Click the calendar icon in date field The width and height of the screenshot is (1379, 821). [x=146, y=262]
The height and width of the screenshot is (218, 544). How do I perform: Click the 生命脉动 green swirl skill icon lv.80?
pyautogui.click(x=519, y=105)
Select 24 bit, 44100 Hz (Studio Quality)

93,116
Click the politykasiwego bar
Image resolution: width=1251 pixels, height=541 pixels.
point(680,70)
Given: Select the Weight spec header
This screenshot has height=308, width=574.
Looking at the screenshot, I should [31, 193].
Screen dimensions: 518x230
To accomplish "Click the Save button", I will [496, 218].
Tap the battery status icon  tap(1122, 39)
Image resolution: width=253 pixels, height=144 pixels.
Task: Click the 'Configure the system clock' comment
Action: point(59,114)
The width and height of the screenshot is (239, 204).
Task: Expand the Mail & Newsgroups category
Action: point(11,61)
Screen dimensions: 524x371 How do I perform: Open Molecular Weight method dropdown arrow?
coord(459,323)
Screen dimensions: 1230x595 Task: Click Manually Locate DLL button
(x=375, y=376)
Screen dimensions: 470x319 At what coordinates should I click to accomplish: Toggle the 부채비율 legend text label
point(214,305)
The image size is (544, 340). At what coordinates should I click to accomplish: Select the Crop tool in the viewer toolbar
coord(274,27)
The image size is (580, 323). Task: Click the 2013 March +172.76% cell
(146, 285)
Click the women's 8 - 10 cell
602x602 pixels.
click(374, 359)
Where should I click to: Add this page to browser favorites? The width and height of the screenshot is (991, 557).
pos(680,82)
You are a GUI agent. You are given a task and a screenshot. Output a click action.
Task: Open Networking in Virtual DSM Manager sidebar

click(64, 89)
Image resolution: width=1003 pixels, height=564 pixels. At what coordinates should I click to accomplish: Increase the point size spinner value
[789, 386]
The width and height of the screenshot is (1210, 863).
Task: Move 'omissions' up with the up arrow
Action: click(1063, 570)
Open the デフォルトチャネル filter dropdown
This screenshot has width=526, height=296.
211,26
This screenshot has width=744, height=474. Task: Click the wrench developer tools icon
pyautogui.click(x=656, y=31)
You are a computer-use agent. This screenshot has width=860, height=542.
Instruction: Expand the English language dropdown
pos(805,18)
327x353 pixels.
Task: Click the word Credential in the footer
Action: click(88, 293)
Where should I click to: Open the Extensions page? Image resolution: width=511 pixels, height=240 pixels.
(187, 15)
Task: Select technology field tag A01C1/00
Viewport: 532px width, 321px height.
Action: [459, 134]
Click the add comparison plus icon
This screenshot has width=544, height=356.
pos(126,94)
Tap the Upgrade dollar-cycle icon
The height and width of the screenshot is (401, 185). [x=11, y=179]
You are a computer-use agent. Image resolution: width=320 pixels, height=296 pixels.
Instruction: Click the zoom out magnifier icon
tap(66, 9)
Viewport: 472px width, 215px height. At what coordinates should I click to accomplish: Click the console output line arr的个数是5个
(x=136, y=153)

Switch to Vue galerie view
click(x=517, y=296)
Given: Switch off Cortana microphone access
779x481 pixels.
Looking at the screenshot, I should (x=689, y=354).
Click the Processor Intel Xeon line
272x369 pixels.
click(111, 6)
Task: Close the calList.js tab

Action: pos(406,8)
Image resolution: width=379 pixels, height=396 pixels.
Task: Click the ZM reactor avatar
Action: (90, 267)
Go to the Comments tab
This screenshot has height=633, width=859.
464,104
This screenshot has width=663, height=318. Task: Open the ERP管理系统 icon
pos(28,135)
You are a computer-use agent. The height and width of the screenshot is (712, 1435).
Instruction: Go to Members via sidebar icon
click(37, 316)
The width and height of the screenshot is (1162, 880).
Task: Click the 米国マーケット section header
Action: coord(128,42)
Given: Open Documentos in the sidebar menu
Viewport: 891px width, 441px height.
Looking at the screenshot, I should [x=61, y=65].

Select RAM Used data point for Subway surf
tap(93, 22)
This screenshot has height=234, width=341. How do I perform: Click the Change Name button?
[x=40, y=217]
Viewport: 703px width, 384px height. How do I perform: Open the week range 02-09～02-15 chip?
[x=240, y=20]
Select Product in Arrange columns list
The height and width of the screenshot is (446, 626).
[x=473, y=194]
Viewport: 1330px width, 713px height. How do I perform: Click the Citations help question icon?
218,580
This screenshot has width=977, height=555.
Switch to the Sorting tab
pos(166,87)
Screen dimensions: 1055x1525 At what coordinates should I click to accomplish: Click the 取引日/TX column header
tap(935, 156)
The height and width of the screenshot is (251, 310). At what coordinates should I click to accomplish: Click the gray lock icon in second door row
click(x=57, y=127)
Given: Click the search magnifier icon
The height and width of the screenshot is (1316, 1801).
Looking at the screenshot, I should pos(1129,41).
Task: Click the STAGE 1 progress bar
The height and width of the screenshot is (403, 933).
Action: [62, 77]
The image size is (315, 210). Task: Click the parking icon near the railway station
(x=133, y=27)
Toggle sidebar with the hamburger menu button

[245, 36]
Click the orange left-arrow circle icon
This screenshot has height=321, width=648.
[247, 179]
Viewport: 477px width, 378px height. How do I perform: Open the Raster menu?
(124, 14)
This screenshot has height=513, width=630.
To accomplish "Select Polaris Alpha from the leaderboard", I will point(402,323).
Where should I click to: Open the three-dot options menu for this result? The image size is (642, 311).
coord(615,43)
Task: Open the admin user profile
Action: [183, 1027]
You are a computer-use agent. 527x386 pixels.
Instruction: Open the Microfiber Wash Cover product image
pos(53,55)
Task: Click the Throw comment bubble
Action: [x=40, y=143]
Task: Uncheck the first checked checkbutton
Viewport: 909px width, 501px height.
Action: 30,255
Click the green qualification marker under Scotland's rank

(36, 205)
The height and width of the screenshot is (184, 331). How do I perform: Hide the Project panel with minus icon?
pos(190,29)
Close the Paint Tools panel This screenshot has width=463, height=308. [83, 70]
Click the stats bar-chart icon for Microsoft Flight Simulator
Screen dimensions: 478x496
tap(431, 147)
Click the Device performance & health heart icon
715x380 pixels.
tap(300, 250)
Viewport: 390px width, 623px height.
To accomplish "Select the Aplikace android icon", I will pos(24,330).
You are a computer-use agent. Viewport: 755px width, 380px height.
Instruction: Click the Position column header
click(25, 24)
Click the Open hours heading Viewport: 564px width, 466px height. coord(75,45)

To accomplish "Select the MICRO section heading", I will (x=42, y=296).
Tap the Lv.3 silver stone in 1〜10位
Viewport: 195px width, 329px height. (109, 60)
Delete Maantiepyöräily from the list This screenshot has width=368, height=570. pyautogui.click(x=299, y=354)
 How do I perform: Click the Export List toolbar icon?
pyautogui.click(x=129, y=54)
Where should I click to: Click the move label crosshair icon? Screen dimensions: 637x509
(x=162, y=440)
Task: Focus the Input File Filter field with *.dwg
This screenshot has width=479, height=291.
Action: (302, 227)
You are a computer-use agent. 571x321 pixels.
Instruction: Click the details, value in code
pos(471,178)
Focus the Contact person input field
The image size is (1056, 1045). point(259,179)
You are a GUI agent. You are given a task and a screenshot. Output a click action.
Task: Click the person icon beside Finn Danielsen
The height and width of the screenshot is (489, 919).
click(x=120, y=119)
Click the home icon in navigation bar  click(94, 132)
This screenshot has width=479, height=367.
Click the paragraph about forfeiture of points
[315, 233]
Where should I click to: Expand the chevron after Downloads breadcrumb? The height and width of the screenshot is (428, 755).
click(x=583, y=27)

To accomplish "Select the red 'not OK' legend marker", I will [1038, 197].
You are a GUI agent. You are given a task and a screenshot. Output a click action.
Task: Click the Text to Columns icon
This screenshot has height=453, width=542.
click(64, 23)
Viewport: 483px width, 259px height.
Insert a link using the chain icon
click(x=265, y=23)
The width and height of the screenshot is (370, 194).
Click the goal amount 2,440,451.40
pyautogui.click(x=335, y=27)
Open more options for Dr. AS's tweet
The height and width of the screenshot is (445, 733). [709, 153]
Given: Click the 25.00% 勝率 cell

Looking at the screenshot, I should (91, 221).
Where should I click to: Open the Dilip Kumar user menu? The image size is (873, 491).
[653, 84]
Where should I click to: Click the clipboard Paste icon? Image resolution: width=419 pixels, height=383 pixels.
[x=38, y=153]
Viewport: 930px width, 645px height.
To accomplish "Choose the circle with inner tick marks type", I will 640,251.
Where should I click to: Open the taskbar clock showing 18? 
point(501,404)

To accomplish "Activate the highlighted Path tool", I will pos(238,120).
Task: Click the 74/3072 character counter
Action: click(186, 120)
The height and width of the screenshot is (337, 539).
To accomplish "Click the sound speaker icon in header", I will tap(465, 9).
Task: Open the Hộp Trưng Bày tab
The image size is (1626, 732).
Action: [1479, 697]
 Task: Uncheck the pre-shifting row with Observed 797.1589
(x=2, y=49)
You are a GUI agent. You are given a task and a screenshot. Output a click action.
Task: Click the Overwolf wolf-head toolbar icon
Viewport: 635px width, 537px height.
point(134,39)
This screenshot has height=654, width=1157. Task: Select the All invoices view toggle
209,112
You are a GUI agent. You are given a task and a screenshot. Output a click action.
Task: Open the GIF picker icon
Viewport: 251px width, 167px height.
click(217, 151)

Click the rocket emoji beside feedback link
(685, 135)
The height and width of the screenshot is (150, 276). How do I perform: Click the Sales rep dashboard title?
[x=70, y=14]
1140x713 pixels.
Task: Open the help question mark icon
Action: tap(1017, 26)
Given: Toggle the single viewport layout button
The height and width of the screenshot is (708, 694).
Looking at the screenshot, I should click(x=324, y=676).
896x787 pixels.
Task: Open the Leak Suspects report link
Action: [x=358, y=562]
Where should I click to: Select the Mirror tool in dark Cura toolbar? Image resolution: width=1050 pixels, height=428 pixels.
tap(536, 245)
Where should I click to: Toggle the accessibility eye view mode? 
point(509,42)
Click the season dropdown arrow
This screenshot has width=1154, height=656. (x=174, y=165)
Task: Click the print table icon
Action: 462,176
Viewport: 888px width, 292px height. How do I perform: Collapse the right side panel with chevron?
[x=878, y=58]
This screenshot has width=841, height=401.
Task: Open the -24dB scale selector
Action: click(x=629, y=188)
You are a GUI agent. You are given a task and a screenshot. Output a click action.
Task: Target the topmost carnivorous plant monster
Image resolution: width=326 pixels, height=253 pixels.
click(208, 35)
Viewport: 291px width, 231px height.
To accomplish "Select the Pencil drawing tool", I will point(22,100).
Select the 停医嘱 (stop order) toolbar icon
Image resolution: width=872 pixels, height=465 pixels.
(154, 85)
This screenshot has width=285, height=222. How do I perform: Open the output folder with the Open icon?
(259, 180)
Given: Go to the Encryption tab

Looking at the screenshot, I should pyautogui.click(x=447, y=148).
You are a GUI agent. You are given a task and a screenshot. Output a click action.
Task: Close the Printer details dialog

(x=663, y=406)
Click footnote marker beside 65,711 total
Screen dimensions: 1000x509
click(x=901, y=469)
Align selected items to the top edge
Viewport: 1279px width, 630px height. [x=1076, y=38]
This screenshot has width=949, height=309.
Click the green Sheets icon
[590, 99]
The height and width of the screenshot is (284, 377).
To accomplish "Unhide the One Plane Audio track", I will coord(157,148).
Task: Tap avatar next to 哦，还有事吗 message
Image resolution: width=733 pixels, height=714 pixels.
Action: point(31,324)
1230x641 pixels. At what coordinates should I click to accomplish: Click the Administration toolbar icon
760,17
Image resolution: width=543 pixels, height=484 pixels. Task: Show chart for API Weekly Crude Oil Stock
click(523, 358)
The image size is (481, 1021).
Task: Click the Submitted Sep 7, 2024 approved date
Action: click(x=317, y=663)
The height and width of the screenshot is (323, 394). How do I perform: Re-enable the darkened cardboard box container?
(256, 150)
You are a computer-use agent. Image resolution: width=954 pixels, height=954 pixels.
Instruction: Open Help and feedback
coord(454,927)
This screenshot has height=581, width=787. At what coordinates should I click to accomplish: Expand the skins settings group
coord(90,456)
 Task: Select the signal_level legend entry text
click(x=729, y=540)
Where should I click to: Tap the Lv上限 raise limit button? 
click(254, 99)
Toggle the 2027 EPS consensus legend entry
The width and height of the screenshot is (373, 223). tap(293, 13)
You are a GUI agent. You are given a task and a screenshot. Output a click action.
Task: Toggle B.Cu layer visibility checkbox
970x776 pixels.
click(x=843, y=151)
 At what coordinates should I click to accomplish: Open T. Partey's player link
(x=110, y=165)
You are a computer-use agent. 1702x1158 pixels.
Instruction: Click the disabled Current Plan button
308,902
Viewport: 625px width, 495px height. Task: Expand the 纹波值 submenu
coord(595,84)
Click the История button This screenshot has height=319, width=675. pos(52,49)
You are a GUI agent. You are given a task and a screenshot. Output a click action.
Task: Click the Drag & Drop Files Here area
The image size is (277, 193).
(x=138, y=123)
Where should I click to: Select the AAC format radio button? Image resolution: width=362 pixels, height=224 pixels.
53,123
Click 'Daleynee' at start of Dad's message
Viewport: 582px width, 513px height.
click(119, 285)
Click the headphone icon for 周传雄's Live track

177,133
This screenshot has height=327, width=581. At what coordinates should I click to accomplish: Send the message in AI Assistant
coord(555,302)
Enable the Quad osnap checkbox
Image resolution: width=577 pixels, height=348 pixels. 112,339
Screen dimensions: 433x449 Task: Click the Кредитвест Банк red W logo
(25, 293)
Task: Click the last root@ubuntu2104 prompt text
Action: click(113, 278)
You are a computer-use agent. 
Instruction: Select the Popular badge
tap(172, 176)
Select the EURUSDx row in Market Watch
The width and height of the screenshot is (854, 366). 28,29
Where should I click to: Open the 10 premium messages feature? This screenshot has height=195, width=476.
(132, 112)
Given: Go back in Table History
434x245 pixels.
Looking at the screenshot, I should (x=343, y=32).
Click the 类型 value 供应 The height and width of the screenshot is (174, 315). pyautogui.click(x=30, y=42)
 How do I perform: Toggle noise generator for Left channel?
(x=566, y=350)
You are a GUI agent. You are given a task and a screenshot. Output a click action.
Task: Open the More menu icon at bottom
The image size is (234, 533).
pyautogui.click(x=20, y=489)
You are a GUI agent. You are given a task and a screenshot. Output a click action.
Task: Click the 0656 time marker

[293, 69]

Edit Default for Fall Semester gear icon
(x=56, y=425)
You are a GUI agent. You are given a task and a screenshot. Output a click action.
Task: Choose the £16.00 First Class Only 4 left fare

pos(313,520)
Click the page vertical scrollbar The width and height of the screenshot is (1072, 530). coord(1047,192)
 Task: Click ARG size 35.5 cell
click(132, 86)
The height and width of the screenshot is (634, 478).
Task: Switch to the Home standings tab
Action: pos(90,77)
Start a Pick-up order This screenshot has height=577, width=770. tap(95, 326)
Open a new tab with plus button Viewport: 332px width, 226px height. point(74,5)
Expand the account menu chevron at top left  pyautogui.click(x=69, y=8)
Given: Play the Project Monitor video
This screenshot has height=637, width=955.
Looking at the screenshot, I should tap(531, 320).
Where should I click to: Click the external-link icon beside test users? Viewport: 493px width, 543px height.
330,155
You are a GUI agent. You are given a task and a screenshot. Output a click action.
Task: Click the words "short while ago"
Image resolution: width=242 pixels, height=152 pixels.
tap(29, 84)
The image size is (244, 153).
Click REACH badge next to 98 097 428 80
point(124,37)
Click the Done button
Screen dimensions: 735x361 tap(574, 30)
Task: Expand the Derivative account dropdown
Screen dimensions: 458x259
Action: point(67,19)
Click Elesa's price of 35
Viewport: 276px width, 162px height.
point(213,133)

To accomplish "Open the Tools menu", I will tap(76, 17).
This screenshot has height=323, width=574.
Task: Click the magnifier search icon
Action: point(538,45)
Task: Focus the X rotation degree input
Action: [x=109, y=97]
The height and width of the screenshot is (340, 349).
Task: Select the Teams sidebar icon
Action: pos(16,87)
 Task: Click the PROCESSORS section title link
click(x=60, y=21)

────────────────────────────────────────

*ASSIGNED TASK:* For the entries above, give only the number of lines that contain the word "circle".

*ANSWER TO THIS EXERCISE:* 2